Ирод сейчас же отправился в Иудею, чтобы отнять у Антигона переданную ему страну. Но еще до его прибытия римский полководец Публий Вентидий, посланный в Сирию для покорения парфян, явился перед Иерусалимом, чтобы оказать деятельную поддержку брату Ирода, Иосифу, запертому в Масаде. В действительности, он согласился отступить за некоторую сумму, врученную ему Антигоном, и передал дальнейшее ведение войны против Антигона некоему Силону, который пришелся по сердцу Антигону, так как последний надеялся скоро освободиться от него с помощью парфян.

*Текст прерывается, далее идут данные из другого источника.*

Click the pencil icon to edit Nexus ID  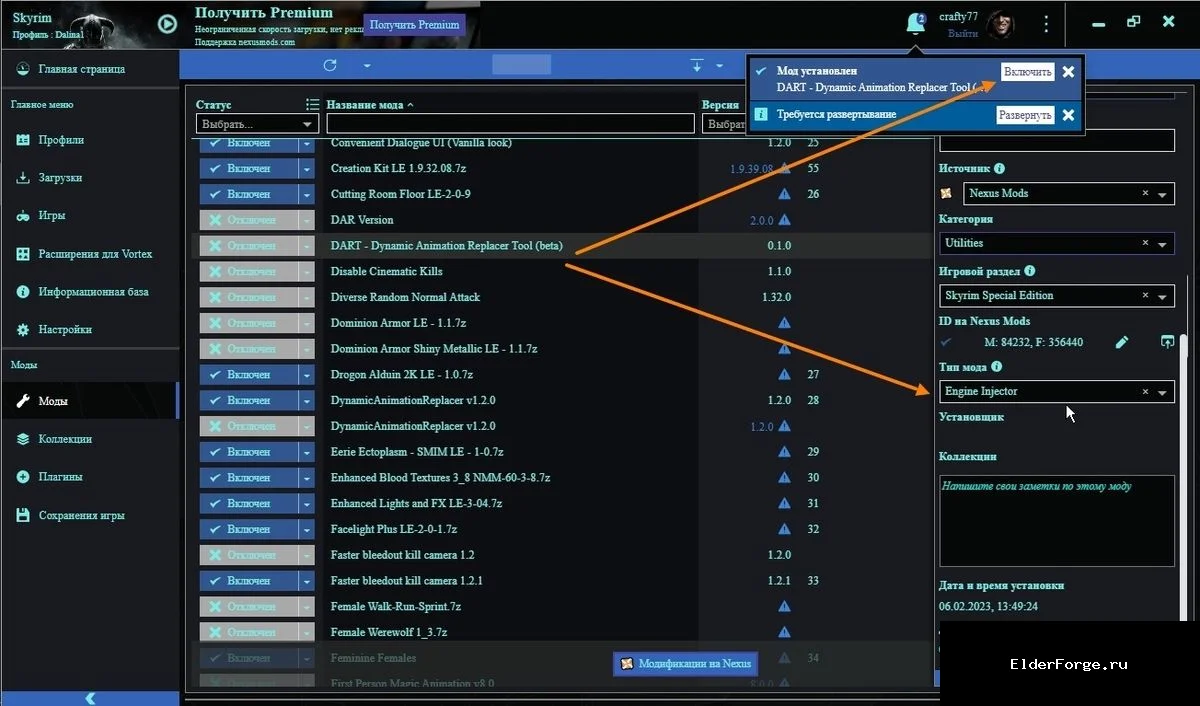click(1122, 342)
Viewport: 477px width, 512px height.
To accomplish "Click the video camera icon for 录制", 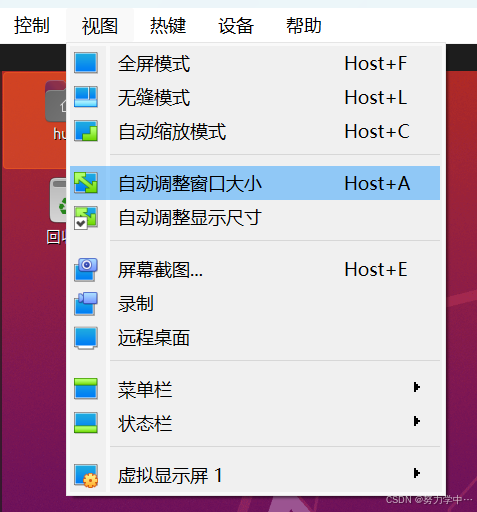I will point(86,304).
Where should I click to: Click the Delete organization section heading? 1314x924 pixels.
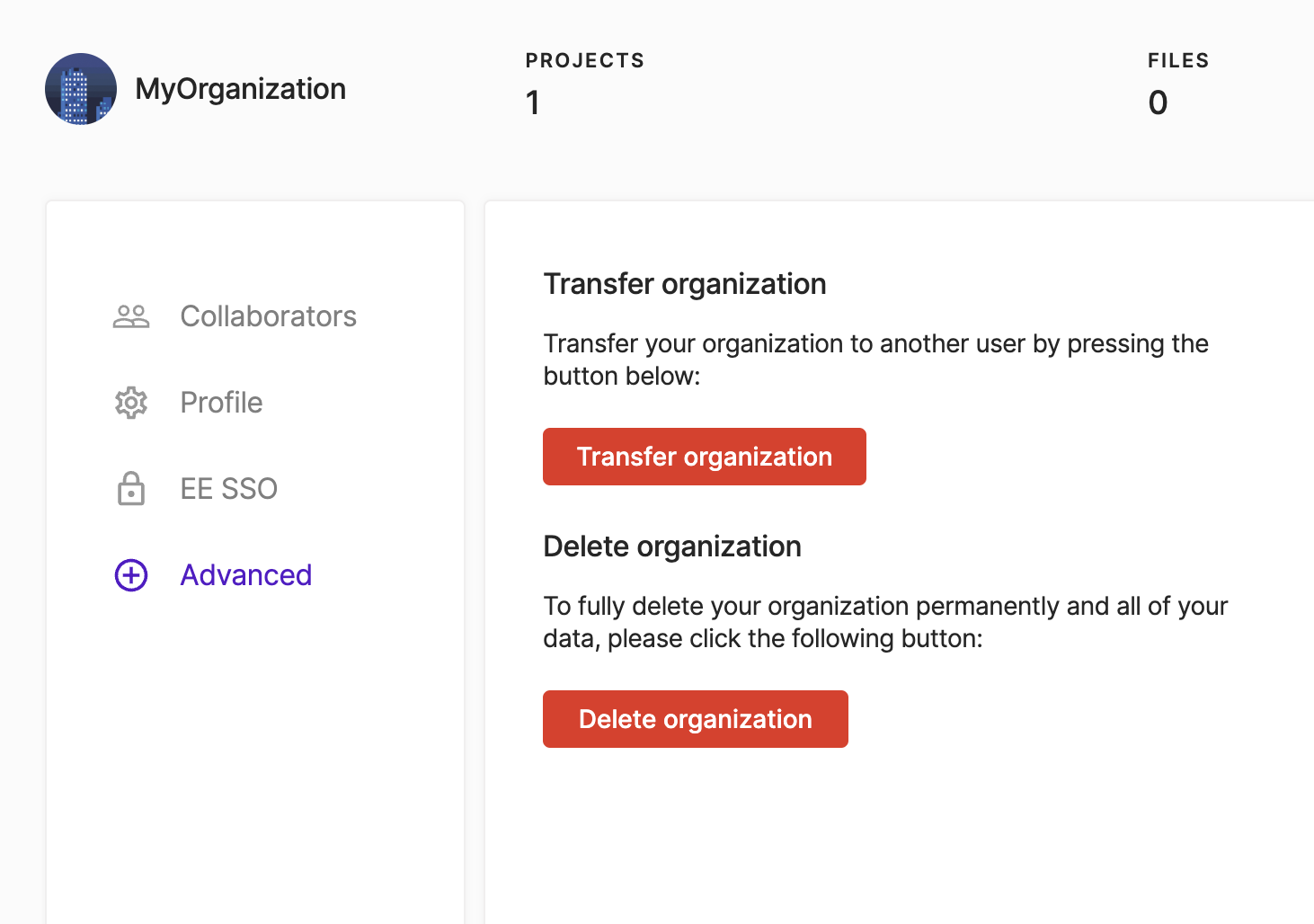(672, 546)
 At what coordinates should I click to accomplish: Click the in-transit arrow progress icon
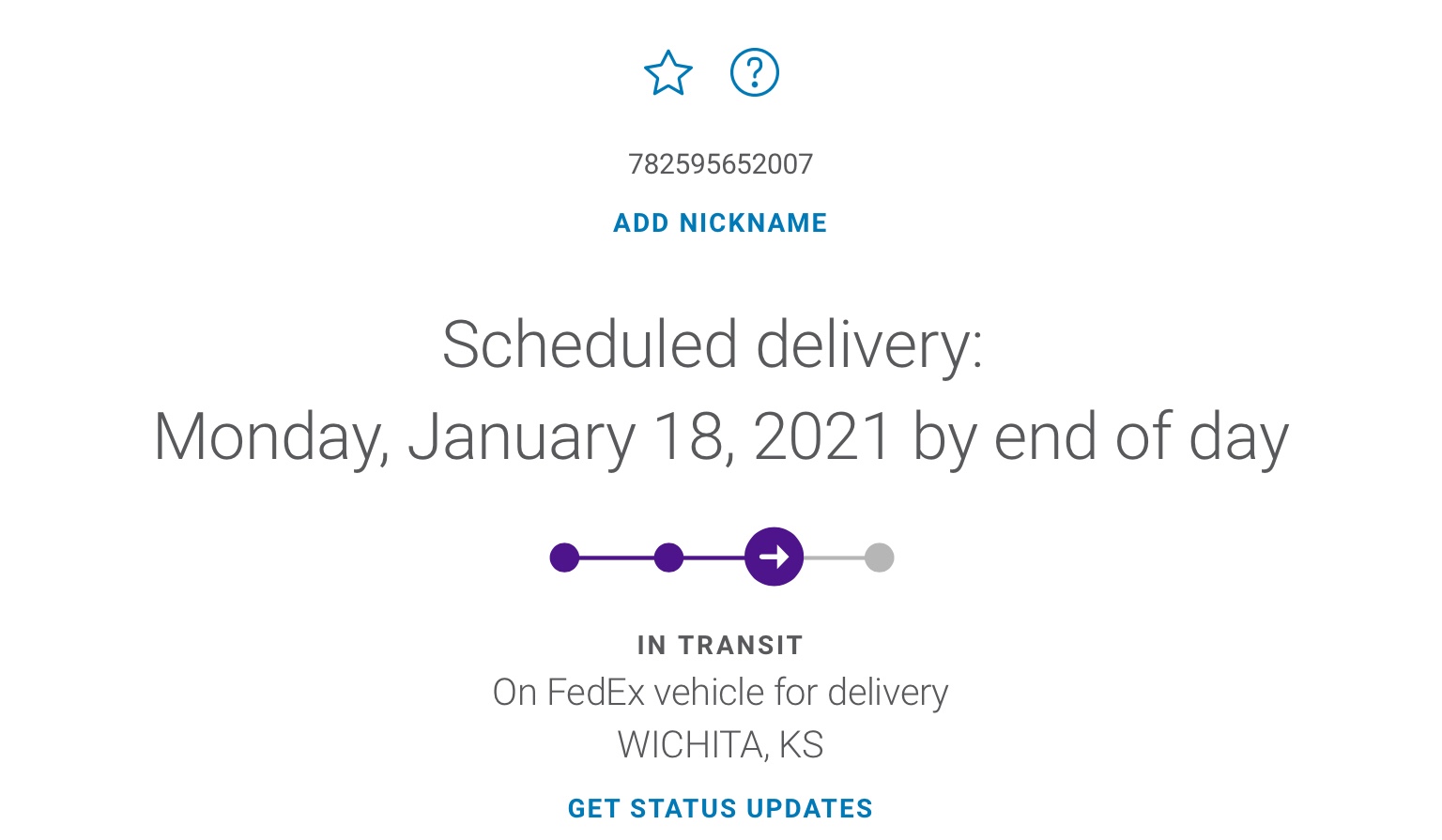click(774, 557)
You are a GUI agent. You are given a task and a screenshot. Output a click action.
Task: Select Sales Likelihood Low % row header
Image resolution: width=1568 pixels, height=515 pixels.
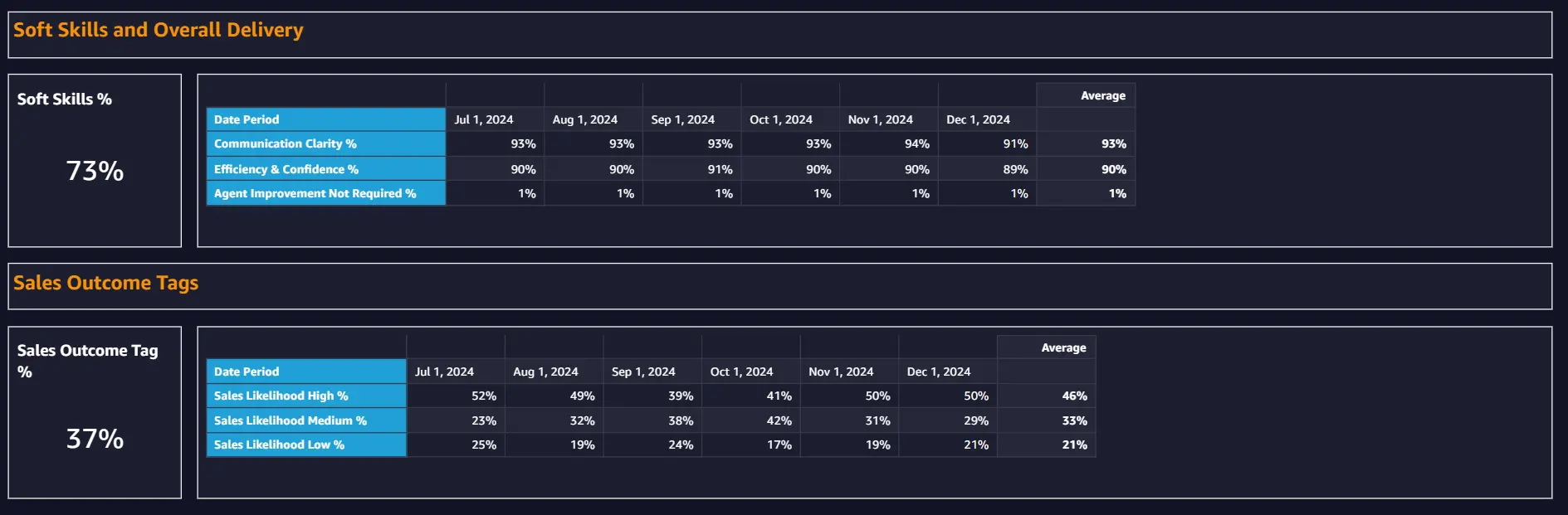[x=306, y=445]
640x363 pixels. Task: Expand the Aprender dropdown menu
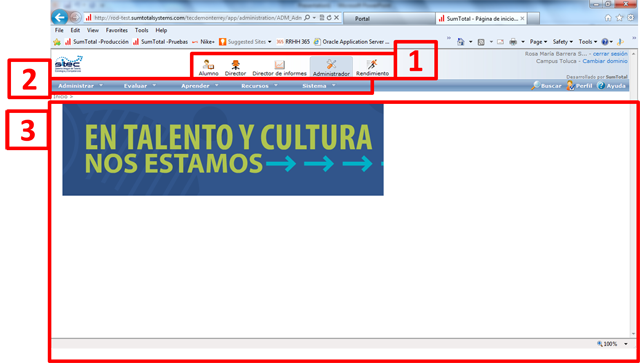(200, 86)
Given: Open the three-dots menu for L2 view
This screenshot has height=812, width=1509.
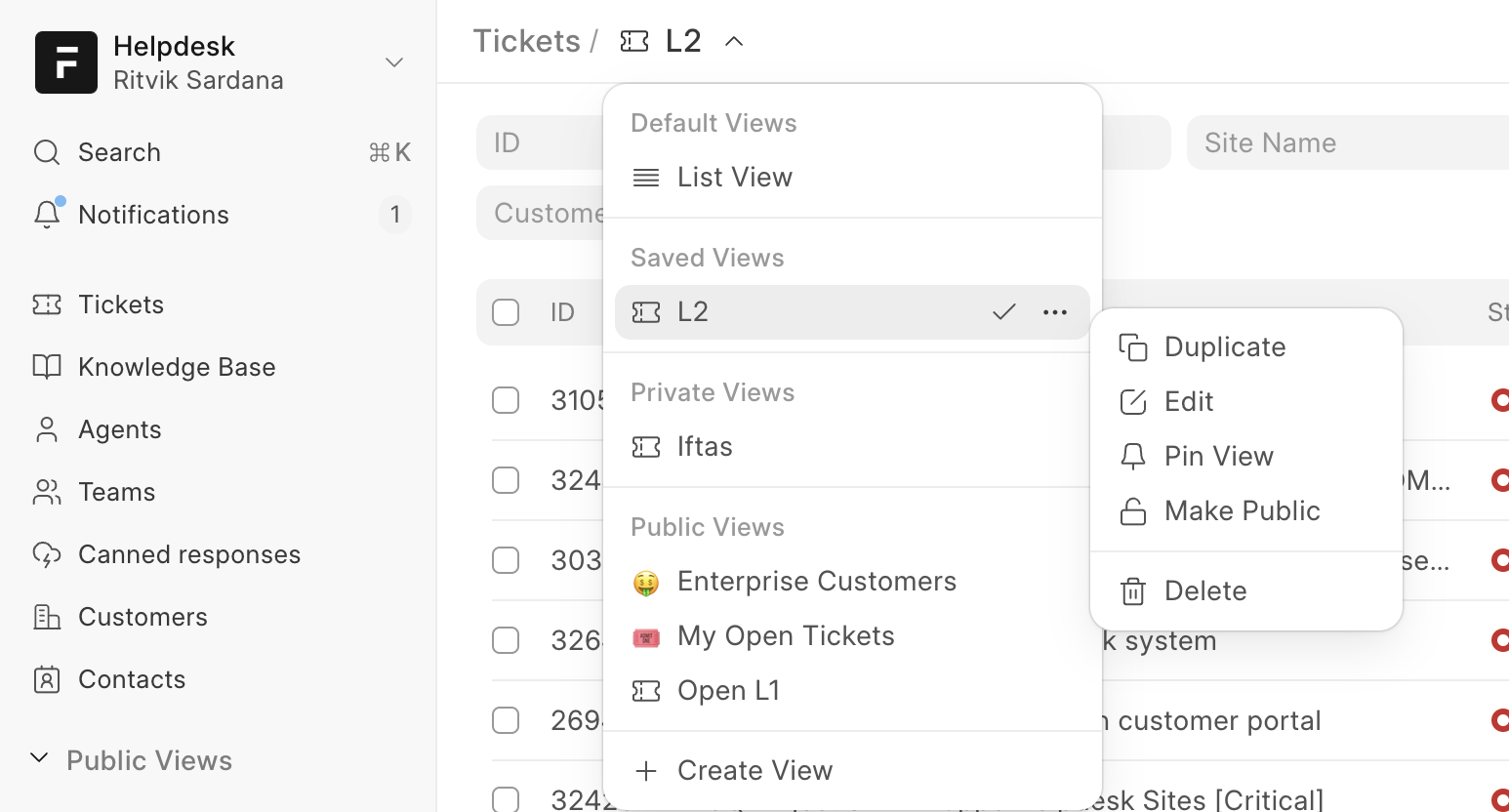Looking at the screenshot, I should coord(1054,312).
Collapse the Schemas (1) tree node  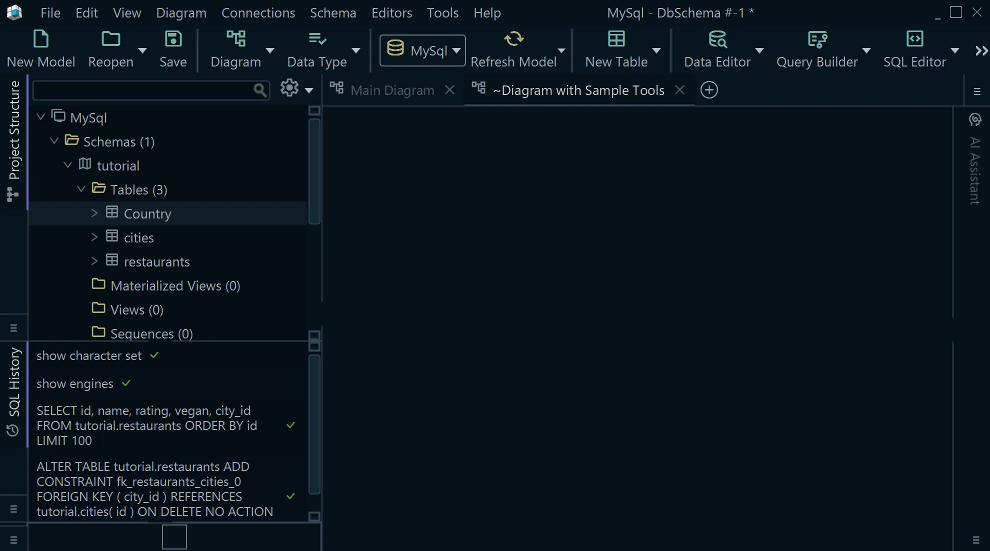(x=55, y=141)
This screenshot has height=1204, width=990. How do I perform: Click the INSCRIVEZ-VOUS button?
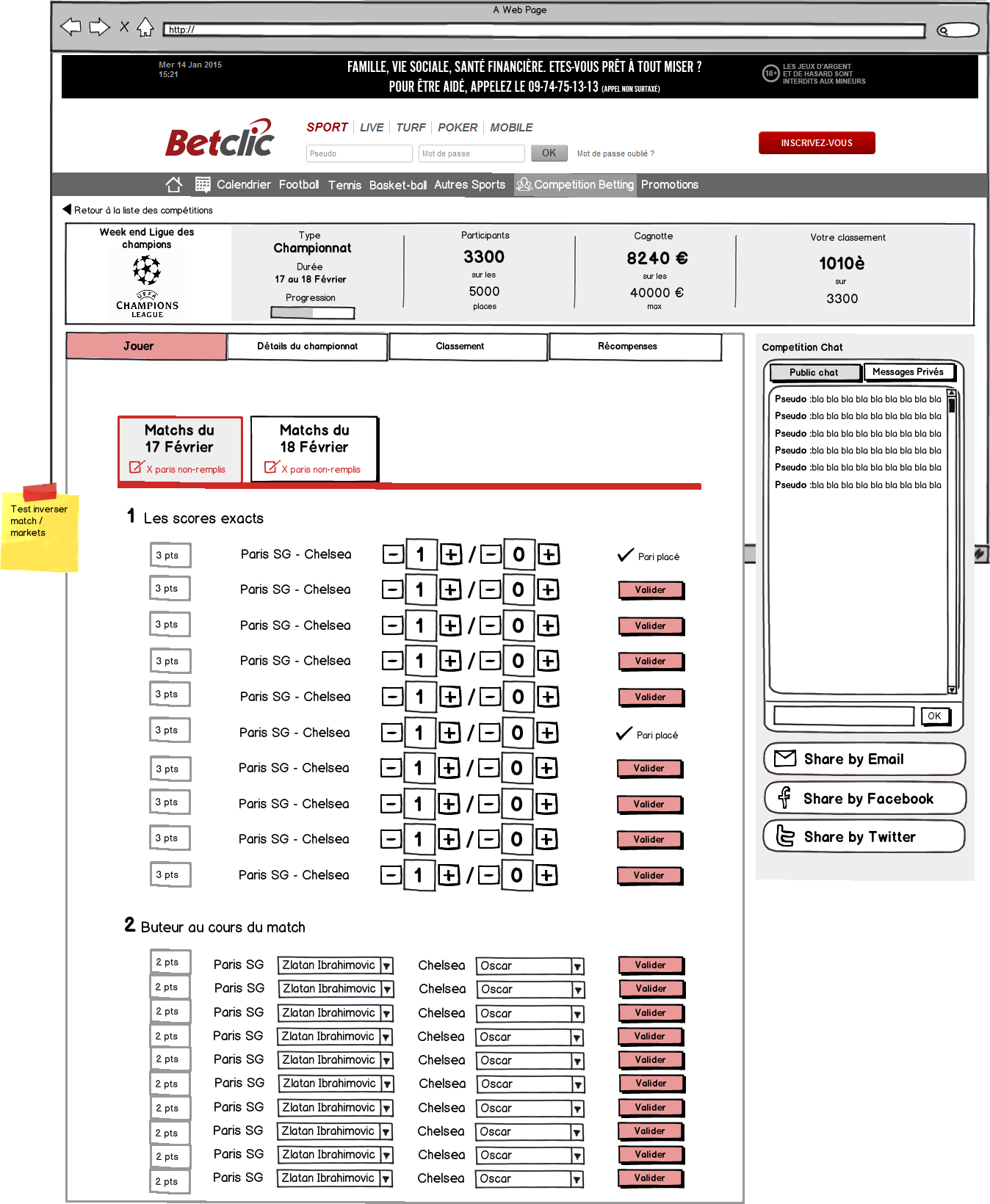click(x=816, y=143)
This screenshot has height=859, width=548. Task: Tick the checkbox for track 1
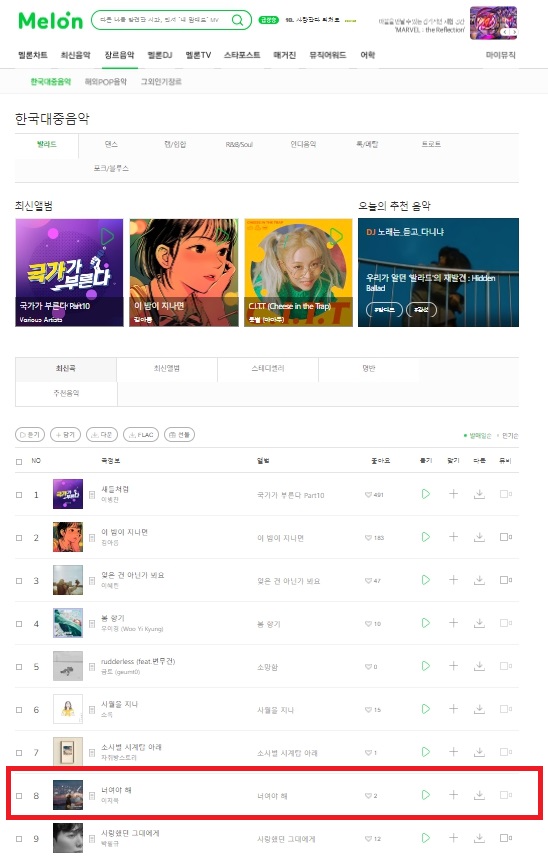tap(19, 495)
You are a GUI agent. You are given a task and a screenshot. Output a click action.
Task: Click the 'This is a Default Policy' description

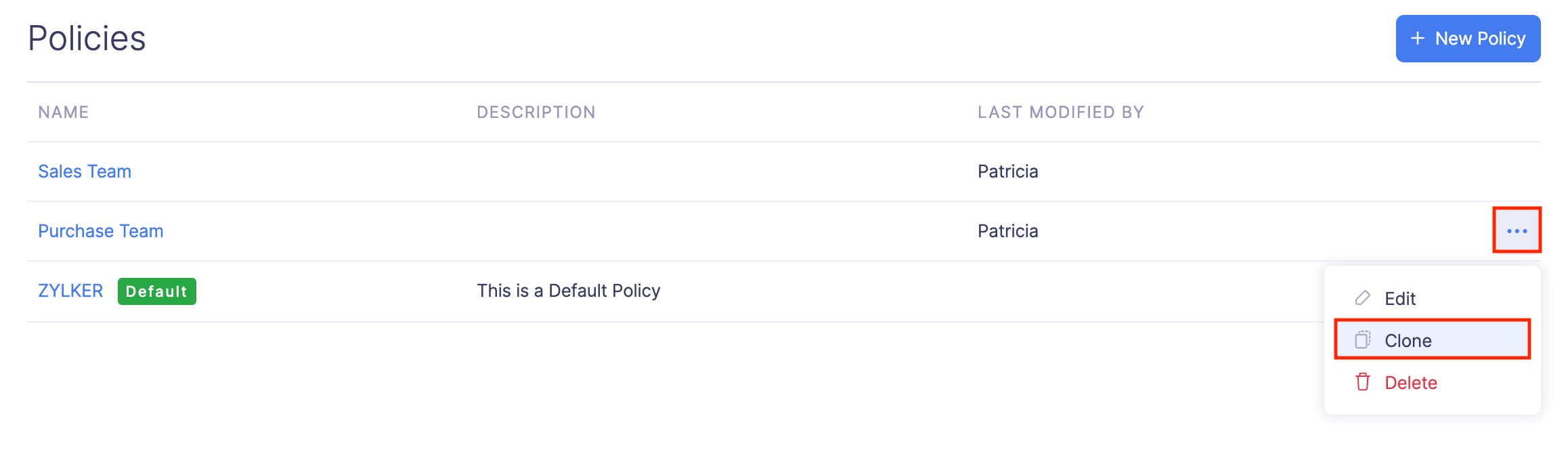pyautogui.click(x=568, y=291)
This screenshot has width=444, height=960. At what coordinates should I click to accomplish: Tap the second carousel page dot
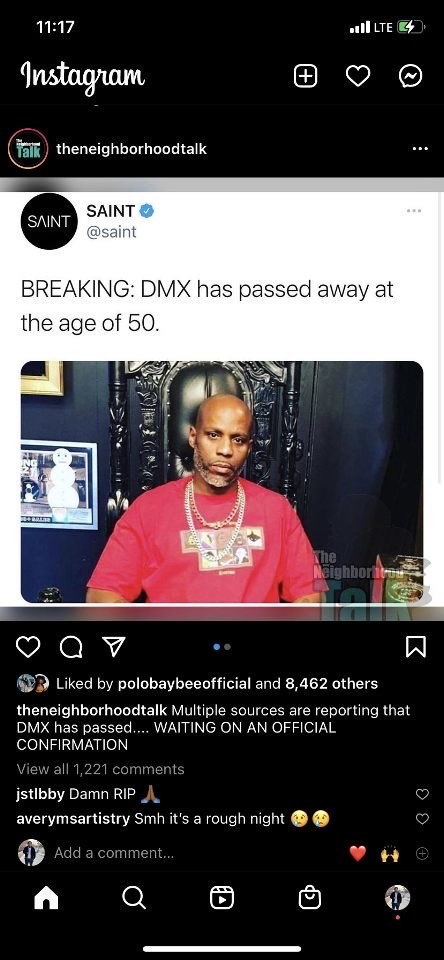[228, 647]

Таким образом, Ирод, высадившись в Птолемаиде, не нашел значительной поддержки со стороны римлян; зато иудеи за это короткое время, совершенно разоренные и истощенные парфянами и Антигоном, забыв свою прежнюю ненависть, приветствовали в идумейском царе избавителя от их плачевного положения, точно так же, как незадолго перед этим приветствовали в Антигоне освободителя от Фазаеля и Ирода. Тотчас же под его знамена собралось большое войско из местных жителей и чужеземцев; в особенности в Галилее, его прежнем округе, все ликовало по случаю его прибытия. Он двинулся сперва мимо Иерусалима к Масаде, осажденной Антигоном. По дороге он взял Иоппе, чтобы оттуда потом не мешали ему при предстоящем завоевании Иерусалима. Римлянин Силон, все еще остававшийся в Иудее, присоединился теперь по чувству долга к Ироду. Приверженцы Антигона всячески старались воспрепятствовать их соединению; дело дошло до сражения, и Ирод должен оказать значительную поддержку своему великодушному союзнику, так как иначе он погиб бы со своим войском. В Иудее Ирод всюду нашел множество приверженцев. Именно здесь сильнее всего свирепствовали парфяне, а затем Антигон своими притеснениями. Таким образом, он отправился в Масаду к своим, не встретив значительного сопротивления. По-видимому, смелым маневром он взял и крепость Эресу, в которой встретился со своим братом Иосифом после бегства из Иерусалима. После этого он с сильным войском двинулся к Иерусалиму. Он расположился на запад от Иерусалима и, прежде чем начать приступ на хорошо укрепленный город, приказал глашатаям провозгласить перед стенами, что он пришел для блага народа и города, и не будет питать злобы ни против кого, что он забудет все вынесенные им несправедливости. Между тем Антигон вел переговоры с римлянином Силоном; он говорил, что римской справедливости не подобает передавать государство частному лицу, к тому же даже не иудею, а идумею. Правда, он, Антигон, своим царским саном обязан парфянам, врагам Рима. Но он готов отречься от этого сана в пользу какого-либо своего родственника, угодного Риму и имеющего по своему священническому происхождению, – следует обратить внимание на это удивительное в устах первосвященника заявление – законное право на царскую власть.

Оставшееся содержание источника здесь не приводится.